Auch ich habe es mir nicht leicht gemacht und reklamiere liebevolle Behandlung, Aufmerksamkeit und Fleiß bei jedem Vers. Doch ging es mir nicht um eine "deutsche Komposition“, sondern um eine möglichst originalnahe Anschmiegung. Ich mutete der deutschen Sprache sehr viel dabei zu. Ich wollte sozusagen das Pāli hindurch klingen lassen, die Eigentümlichkeiten einer alten Sprache nicht verwischen, die hohe Bildkraft vieler Wörter nicht durch blasse Begriffe schwächen. Früh-indisches Denken gaben doch Wörter wieder wie "Vogelweg“ für "Himmelsraum“, "Gott“ für "Wolke“, "Trompeter“ für "Elefant“, "Schüttler“ für "störrisches Pferd“. Ein "Nichtfreund“ klingt viel sanfter als unser "Feind“. "Schlecht“ ist milder als "böse“.

Alles christlich belastete Sprachgut hatte in meiner Übertragung nichts zu suchen. Ein Wort für "Sünde“ etwa gibt es gar nicht im Pāli. Die in beiden Sprachen gerne verwendeten engen Wortverbindungen wollte ich auch gerne erhalten und versuchte zuweilen, die Original­Worttürme nachzubauen. So ist dann zu lesen: Fesselungsgewitterwolke, Kernholzlehre, Satiplattform, Nibbānapfad, Himmelssinnenlüste, Schmutz-Dürre-Kummer, der Buddha­Sonnen-Anverwandte, der Sammlungs-Wissensmeister, das Mārolasttier, der Neunstromkörper, Gras-Holz-Äste-Blattwerk. Der Bindestrich in diesen Übertragungen ist dann oft als ein "und“ zu lesen. Also bei Lager-Sitz ist an Lager und Sitz gedacht, die ja für einen Asketen oft identisch sind. Ich denke, das ist dem Leser zuzumuten. Er wird sich mit meinem "Pālideutsch“ allmählich befreunden und allmählich besser verstehen, was mit den Wortverbindungen gemeint gewesen sein könnte.

Das große Streitwort attā habe ich stets mit SELBST übersetzt und nicht reflexiv abgeschwächt. Es wird so am deutlichsten, was mit diesem Begriff in buddhistischer Prägung gemeint war. ("Das SELBST ist nur des Selbstes Schützer.“)

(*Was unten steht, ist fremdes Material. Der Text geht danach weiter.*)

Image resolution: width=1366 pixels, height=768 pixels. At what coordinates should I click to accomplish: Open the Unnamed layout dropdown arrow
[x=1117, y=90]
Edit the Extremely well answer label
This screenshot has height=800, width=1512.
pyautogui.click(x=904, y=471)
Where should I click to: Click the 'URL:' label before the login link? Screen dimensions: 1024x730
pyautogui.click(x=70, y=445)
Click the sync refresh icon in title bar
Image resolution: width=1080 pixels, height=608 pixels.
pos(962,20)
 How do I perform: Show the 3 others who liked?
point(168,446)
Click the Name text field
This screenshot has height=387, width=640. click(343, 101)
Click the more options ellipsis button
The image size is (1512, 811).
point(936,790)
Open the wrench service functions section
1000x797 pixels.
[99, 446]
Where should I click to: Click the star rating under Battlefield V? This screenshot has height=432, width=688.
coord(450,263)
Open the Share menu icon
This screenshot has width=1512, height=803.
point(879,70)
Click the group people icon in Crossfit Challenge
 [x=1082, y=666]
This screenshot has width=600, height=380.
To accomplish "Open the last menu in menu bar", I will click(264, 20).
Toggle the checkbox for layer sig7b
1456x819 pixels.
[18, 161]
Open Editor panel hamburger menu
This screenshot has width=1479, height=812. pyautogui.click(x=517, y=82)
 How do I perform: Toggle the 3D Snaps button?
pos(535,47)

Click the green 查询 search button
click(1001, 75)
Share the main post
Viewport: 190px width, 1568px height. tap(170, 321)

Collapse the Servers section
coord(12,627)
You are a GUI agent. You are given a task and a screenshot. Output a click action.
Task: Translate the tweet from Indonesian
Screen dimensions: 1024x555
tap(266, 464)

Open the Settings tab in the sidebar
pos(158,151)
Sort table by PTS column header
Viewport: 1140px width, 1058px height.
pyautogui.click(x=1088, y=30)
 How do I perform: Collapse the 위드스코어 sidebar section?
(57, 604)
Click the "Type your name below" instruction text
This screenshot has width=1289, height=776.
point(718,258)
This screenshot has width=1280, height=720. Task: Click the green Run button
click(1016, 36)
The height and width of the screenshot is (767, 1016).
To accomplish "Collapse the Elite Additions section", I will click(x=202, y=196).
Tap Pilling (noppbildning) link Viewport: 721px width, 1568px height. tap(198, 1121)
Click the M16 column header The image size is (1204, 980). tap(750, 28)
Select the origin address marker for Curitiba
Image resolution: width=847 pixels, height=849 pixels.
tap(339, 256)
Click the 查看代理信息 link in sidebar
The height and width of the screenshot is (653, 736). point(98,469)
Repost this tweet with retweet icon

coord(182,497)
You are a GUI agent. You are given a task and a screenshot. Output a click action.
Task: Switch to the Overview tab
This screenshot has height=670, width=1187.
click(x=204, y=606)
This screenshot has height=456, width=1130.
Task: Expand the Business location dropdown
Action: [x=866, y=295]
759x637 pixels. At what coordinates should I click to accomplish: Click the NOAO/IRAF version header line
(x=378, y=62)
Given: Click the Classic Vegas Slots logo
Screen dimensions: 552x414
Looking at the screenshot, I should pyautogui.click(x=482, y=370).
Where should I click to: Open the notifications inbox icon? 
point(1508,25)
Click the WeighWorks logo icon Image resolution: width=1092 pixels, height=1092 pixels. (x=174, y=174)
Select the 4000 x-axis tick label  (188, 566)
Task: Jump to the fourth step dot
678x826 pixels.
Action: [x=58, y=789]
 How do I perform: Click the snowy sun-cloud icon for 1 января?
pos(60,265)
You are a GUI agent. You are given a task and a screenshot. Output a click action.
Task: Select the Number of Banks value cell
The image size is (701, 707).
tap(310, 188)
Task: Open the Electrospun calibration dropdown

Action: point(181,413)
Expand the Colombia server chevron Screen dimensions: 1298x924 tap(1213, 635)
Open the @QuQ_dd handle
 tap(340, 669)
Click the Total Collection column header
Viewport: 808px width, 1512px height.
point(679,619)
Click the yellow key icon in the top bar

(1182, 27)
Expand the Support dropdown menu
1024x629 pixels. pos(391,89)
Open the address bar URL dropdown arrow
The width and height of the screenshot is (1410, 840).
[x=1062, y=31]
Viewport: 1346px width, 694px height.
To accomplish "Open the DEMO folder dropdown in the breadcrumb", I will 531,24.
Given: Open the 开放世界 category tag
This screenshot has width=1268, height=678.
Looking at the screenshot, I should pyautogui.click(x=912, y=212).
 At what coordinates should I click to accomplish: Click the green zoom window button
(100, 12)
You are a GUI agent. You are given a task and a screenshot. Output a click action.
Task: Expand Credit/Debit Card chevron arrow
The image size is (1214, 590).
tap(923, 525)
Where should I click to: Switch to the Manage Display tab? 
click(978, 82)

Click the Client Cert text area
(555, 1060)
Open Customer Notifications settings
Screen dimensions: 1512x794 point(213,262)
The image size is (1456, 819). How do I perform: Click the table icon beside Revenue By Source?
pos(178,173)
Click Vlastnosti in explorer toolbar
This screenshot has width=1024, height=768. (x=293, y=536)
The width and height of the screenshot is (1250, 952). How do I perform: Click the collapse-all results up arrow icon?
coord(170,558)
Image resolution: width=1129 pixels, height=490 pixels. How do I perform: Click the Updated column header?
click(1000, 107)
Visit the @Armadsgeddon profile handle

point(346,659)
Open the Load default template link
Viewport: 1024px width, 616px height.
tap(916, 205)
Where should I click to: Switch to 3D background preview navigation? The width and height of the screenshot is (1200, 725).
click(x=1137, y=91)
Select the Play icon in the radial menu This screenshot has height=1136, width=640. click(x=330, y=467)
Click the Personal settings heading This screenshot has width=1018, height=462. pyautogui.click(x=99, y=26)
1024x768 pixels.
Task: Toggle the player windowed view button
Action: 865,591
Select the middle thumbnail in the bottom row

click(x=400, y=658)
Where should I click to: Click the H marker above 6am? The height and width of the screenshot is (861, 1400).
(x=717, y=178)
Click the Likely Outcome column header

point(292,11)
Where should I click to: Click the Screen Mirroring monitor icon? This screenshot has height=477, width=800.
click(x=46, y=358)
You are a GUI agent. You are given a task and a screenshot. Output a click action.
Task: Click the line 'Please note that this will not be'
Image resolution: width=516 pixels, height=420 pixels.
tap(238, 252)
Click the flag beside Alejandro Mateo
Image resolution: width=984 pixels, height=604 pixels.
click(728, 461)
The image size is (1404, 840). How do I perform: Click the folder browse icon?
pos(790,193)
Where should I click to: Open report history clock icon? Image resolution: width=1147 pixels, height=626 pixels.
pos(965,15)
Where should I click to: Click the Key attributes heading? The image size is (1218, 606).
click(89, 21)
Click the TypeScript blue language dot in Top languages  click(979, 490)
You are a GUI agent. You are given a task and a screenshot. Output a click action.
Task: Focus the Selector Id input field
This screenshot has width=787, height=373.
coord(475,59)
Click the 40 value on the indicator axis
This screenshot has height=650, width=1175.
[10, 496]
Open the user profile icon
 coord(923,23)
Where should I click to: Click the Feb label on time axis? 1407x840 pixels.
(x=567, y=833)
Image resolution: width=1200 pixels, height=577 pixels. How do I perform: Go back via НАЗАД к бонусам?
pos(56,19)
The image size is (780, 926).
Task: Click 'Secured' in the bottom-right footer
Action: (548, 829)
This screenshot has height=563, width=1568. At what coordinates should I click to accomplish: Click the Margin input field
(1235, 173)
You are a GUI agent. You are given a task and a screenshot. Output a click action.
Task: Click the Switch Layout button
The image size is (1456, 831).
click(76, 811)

Meine Interpunktion ist als Lesehilfe gedacht und soll das Verständnis eines Verses erleichtern. Sie hat nichts mit den üblichen Regeln zu tun.

Die Nähe zum Original in der gehobenen rhythmischen Sprache des Vers- und Spruchcharakters war also oberstes Ziel. Eine Wiedergabe in "erklärender“ Prosa hielt ich für unangebracht und völlig reizlos.

Meine Arbeitsweise mögen nun einige Beispiele verdeutlichen.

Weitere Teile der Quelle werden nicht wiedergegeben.